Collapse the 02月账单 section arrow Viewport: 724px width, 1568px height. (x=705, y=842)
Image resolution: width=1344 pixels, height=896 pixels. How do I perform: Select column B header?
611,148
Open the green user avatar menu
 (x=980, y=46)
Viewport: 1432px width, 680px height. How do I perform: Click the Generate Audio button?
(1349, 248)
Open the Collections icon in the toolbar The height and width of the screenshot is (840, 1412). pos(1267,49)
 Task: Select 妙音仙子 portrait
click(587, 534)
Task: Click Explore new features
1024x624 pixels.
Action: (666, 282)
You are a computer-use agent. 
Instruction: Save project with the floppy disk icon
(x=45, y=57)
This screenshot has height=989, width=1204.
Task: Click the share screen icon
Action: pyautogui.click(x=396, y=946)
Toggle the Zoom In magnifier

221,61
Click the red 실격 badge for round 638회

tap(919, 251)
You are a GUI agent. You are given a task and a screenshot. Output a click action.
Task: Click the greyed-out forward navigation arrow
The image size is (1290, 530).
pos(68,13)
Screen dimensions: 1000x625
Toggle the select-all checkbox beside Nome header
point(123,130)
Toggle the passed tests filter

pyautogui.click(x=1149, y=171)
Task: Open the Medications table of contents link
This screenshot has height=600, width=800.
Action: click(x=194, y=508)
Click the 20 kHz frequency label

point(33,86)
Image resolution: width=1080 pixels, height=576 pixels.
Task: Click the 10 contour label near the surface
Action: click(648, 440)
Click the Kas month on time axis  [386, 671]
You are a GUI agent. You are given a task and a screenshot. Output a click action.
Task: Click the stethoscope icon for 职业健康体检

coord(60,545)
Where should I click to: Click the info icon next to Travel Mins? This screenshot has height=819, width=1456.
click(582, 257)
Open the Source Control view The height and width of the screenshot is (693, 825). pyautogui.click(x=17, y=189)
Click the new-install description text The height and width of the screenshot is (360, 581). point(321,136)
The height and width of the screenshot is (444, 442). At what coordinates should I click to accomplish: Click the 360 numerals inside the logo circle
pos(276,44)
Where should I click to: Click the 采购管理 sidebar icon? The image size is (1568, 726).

> Short exercise
Copy every one of the records above word for word, keeping each line as it appears.

> Exercise output
Collapse the 02月账单 section arrow Viewport: 724px width, 1568px height. (x=705, y=842)
Image resolution: width=1344 pixels, height=896 pixels. How do I perform: Select column B header?
611,148
Open the green user avatar menu
 (x=980, y=46)
Viewport: 1432px width, 680px height. How do I perform: Click the Generate Audio button?
(1349, 248)
Open the Collections icon in the toolbar The height and width of the screenshot is (840, 1412). pos(1267,49)
 Task: Select 妙音仙子 portrait
click(587, 534)
Task: Click Explore new features
1024x624 pixels.
Action: (666, 282)
You are a computer-use agent. 
Instruction: Save project with the floppy disk icon
(x=45, y=57)
This screenshot has height=989, width=1204.
Task: Click the share screen icon
Action: pyautogui.click(x=396, y=946)
Toggle the Zoom In magnifier

221,61
Click the red 실격 badge for round 638회

tap(919, 251)
You are a GUI agent. You are given a task and a screenshot. Output a click action.
Task: Click the greyed-out forward navigation arrow
The image size is (1290, 530).
pos(68,13)
Screen dimensions: 1000x625
Toggle the select-all checkbox beside Nome header
point(123,130)
Toggle the passed tests filter

pyautogui.click(x=1149, y=171)
Task: Open the Medications table of contents link
This screenshot has height=600, width=800.
Action: click(x=194, y=508)
Click the 20 kHz frequency label

point(33,86)
Image resolution: width=1080 pixels, height=576 pixels.
Task: Click the 10 contour label near the surface
Action: click(648, 440)
Click the Kas month on time axis  [386, 671]
You are a GUI agent. You are given a task and a screenshot. Output a click action.
Task: Click the stethoscope icon for 职业健康体检

coord(60,545)
Where should I click to: Click the info icon next to Travel Mins? This screenshot has height=819, width=1456.
click(582, 257)
Open the Source Control view The height and width of the screenshot is (693, 825). pyautogui.click(x=17, y=189)
Click the new-install description text The height and width of the screenshot is (360, 581). point(321,136)
The height and width of the screenshot is (444, 442). At what coordinates should I click to accomplish: Click the 360 numerals inside the logo circle
pos(276,44)
Where should I click to: Click the 采购管理 sidebar icon? The image size is (1568, 726).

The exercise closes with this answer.